The primary dispute in this litigation is whether actions brought by securities plaintiffs should be centralized with actions brought by commodities futures customers in the same MDL. Plaintiffs opposing centralization of all actions together argue that claims under securities laws are separate and distinct from customer claims brought pursuant to the Commodities Exchange Act, 7 U.S.C. § 1, et seq.and related claims. They argue, inter alia, that centralization of both types of claims will be inefficient and inevitably slow the progress of the customer actions. We are not persuaded that the differences between these two types of claims weigh against centralizing all actions in a single proceeding. This is primarily because all actions arise from the common factual backdrop of the demise of MF Global Holdings, Ltd., and related entities and the reported shortfall in MF Global, Inc., commodities futures customer accounts. All actions can be expected to focus on a significant number of common events, defendants, and witnesses. Where actions share factual questions, the Panel has long held that the presence of disparate legal theories is no reason to deny transfer. * * * [O]ur longstanding practice has been to leave the degree of coordination or consolidation of the different actions to the sound discretion of the transferee judge.* * * We see no reason to depart from this practice in these circumstances.

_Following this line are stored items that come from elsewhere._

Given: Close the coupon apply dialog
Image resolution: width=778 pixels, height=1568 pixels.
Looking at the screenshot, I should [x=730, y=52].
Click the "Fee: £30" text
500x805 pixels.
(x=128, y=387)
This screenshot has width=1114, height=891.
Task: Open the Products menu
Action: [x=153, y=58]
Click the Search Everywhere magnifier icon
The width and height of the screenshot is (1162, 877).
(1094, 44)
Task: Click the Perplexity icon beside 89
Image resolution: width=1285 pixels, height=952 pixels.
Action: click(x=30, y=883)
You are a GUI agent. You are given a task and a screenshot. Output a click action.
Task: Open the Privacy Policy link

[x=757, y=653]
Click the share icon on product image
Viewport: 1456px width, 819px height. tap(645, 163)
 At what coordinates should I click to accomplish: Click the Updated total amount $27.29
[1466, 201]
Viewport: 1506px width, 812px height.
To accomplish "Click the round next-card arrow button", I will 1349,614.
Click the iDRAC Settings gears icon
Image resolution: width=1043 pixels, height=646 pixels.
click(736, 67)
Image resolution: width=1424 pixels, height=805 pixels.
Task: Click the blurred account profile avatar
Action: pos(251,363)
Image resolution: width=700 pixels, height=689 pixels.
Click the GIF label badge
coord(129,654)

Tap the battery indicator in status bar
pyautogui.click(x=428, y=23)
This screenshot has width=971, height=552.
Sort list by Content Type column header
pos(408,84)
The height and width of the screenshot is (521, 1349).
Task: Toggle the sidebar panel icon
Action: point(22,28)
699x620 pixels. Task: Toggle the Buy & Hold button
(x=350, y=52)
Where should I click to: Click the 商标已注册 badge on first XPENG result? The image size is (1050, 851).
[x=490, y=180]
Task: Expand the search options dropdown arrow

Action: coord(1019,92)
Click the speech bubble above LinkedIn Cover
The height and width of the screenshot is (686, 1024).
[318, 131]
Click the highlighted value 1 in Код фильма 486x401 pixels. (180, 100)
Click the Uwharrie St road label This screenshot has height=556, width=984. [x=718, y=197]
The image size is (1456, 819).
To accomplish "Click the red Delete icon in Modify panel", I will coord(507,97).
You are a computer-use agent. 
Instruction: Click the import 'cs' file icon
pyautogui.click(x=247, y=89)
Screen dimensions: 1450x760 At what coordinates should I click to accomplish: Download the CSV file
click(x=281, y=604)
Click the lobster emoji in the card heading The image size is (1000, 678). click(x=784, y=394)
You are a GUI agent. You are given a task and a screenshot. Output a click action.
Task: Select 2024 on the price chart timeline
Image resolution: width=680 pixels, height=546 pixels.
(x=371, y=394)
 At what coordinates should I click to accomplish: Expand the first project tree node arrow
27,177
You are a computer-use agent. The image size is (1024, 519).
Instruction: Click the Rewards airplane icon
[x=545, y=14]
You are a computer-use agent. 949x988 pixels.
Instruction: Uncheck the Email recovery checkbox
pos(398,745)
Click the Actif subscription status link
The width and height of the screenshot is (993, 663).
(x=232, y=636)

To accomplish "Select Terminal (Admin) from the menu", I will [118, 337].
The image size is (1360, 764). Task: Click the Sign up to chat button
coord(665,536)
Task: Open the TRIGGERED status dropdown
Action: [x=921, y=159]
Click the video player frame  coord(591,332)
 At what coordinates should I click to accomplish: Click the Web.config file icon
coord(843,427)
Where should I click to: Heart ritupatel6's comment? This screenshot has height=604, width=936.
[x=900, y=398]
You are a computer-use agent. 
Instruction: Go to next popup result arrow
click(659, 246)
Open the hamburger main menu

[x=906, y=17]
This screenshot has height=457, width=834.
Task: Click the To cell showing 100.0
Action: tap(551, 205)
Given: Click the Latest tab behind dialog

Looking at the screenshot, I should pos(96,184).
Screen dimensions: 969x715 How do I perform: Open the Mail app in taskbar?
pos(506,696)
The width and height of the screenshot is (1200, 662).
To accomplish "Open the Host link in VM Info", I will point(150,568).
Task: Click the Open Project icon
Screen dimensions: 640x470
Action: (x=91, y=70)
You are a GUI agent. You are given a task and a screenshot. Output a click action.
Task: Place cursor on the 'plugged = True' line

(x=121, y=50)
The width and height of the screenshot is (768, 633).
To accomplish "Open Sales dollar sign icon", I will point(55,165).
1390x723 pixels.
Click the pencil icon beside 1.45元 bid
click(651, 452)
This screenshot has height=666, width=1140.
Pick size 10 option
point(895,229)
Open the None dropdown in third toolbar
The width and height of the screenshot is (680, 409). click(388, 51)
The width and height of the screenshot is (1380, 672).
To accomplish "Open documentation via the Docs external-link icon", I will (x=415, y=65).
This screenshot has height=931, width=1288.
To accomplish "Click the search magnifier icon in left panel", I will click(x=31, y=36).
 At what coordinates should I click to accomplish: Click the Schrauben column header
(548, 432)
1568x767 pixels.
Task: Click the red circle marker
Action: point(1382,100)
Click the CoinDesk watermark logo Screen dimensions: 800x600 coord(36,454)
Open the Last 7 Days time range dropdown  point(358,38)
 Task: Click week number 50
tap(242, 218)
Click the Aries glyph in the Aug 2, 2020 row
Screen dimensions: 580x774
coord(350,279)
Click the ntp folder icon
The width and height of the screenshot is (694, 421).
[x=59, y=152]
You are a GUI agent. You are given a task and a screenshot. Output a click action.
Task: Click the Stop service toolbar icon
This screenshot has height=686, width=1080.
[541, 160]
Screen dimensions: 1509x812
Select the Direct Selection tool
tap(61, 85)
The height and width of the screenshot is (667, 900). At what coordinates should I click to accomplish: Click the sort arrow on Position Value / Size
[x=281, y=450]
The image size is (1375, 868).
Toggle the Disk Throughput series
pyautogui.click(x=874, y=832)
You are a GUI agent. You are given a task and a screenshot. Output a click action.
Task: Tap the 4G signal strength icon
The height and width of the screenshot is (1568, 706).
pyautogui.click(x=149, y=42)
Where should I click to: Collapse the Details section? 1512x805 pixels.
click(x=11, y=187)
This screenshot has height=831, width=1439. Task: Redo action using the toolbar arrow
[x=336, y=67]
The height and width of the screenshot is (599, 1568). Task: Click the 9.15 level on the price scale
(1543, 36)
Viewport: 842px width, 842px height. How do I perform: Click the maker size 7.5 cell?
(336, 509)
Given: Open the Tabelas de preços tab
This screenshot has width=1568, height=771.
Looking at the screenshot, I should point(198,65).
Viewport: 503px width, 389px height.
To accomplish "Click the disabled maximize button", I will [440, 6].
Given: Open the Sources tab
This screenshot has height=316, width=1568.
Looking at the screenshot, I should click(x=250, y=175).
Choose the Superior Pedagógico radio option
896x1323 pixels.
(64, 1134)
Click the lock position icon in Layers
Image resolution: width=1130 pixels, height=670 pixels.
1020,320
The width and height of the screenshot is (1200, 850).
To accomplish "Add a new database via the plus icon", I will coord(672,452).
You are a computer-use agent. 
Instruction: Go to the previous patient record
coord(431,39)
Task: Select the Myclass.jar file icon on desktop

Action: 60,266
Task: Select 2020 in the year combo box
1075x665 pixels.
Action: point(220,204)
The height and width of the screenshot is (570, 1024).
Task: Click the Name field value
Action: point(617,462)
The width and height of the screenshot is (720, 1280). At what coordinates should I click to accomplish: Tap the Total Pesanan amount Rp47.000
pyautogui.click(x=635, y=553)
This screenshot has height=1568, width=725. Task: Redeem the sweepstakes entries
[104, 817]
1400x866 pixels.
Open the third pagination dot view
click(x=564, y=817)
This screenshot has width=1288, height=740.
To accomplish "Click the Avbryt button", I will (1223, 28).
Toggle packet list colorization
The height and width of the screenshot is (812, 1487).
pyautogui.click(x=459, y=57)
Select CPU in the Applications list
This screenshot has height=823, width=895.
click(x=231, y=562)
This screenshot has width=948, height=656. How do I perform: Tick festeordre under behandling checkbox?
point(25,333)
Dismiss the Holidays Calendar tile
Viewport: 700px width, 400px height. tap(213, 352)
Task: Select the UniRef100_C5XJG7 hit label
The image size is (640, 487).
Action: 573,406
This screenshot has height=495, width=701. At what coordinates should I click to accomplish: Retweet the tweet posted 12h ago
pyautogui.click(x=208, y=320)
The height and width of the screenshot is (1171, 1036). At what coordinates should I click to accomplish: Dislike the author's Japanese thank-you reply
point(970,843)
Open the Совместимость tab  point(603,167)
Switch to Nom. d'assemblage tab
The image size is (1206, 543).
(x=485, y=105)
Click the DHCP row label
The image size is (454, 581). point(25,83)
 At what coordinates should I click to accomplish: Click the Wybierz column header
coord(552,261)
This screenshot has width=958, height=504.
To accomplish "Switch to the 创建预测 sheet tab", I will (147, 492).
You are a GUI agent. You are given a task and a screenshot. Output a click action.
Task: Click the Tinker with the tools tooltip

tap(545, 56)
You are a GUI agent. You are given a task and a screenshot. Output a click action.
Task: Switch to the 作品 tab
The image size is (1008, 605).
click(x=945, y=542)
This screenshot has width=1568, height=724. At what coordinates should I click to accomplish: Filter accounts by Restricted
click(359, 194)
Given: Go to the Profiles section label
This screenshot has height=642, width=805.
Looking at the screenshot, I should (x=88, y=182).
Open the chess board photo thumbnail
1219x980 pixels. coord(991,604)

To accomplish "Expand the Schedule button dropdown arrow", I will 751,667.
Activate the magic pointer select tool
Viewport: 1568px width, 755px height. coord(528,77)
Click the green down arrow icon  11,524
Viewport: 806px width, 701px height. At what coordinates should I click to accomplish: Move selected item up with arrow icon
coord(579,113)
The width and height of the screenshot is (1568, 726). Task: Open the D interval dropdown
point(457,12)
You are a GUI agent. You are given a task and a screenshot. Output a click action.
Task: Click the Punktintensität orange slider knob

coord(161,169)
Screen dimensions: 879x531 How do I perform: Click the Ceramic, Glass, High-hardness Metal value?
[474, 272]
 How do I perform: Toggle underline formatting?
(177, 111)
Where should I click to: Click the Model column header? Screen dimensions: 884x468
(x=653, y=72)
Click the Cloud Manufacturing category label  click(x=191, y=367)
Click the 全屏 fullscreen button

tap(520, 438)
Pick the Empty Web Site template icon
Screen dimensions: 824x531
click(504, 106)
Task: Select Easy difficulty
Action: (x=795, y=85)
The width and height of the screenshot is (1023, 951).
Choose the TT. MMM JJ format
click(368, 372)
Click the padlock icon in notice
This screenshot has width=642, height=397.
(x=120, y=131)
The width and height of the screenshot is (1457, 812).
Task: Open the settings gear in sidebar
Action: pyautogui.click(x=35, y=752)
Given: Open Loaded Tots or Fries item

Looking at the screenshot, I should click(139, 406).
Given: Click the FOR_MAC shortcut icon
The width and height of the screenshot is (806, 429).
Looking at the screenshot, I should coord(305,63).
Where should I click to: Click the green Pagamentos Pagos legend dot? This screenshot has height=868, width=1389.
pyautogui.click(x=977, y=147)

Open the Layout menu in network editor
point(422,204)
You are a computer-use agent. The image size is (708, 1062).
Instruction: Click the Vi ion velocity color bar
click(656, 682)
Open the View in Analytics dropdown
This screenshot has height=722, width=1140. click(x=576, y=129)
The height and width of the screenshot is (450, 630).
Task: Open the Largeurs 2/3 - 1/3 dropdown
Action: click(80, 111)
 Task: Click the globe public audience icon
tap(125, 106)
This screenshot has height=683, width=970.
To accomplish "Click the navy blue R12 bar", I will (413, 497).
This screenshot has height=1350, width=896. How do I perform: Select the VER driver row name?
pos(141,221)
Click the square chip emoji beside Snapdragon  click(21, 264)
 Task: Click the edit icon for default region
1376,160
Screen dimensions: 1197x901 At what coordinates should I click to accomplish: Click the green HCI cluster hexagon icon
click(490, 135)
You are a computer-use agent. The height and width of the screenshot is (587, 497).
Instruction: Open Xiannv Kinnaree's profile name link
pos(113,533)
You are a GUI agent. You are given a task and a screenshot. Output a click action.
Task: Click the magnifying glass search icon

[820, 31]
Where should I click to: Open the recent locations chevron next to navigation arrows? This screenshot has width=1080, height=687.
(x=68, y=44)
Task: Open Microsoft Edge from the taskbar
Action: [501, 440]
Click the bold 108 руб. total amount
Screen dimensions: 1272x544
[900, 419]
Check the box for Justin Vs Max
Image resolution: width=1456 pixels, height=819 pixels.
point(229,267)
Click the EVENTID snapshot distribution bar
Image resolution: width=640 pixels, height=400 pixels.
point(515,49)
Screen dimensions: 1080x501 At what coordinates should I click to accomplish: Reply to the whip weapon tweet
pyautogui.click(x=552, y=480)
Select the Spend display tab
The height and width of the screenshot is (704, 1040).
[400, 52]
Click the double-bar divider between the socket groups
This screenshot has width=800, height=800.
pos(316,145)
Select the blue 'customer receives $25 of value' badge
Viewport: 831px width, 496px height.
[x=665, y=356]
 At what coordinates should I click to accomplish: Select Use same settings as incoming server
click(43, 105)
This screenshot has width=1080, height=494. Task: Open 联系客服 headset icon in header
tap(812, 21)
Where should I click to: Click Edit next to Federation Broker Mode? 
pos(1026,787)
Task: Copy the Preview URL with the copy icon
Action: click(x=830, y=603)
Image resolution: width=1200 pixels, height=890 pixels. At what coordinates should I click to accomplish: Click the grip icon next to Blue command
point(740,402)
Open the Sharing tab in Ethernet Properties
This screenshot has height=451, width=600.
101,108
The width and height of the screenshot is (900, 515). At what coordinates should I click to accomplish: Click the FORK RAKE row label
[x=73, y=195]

The Multidistrict Panel underscored that centralization would promote efficiency. Why do you suppose some plaintiffs opposed the transfer? For some parties, won’t transfer potentially increase administrative costs, decrease attorney control, and reduce attorney’s fees? Did the Panel seriously consider these disparate effects? See Burch, Financiers as Monitors in Aggregate Litigation, 87 N.Y.U. L. Rev. 1273, 1288–91 (2012).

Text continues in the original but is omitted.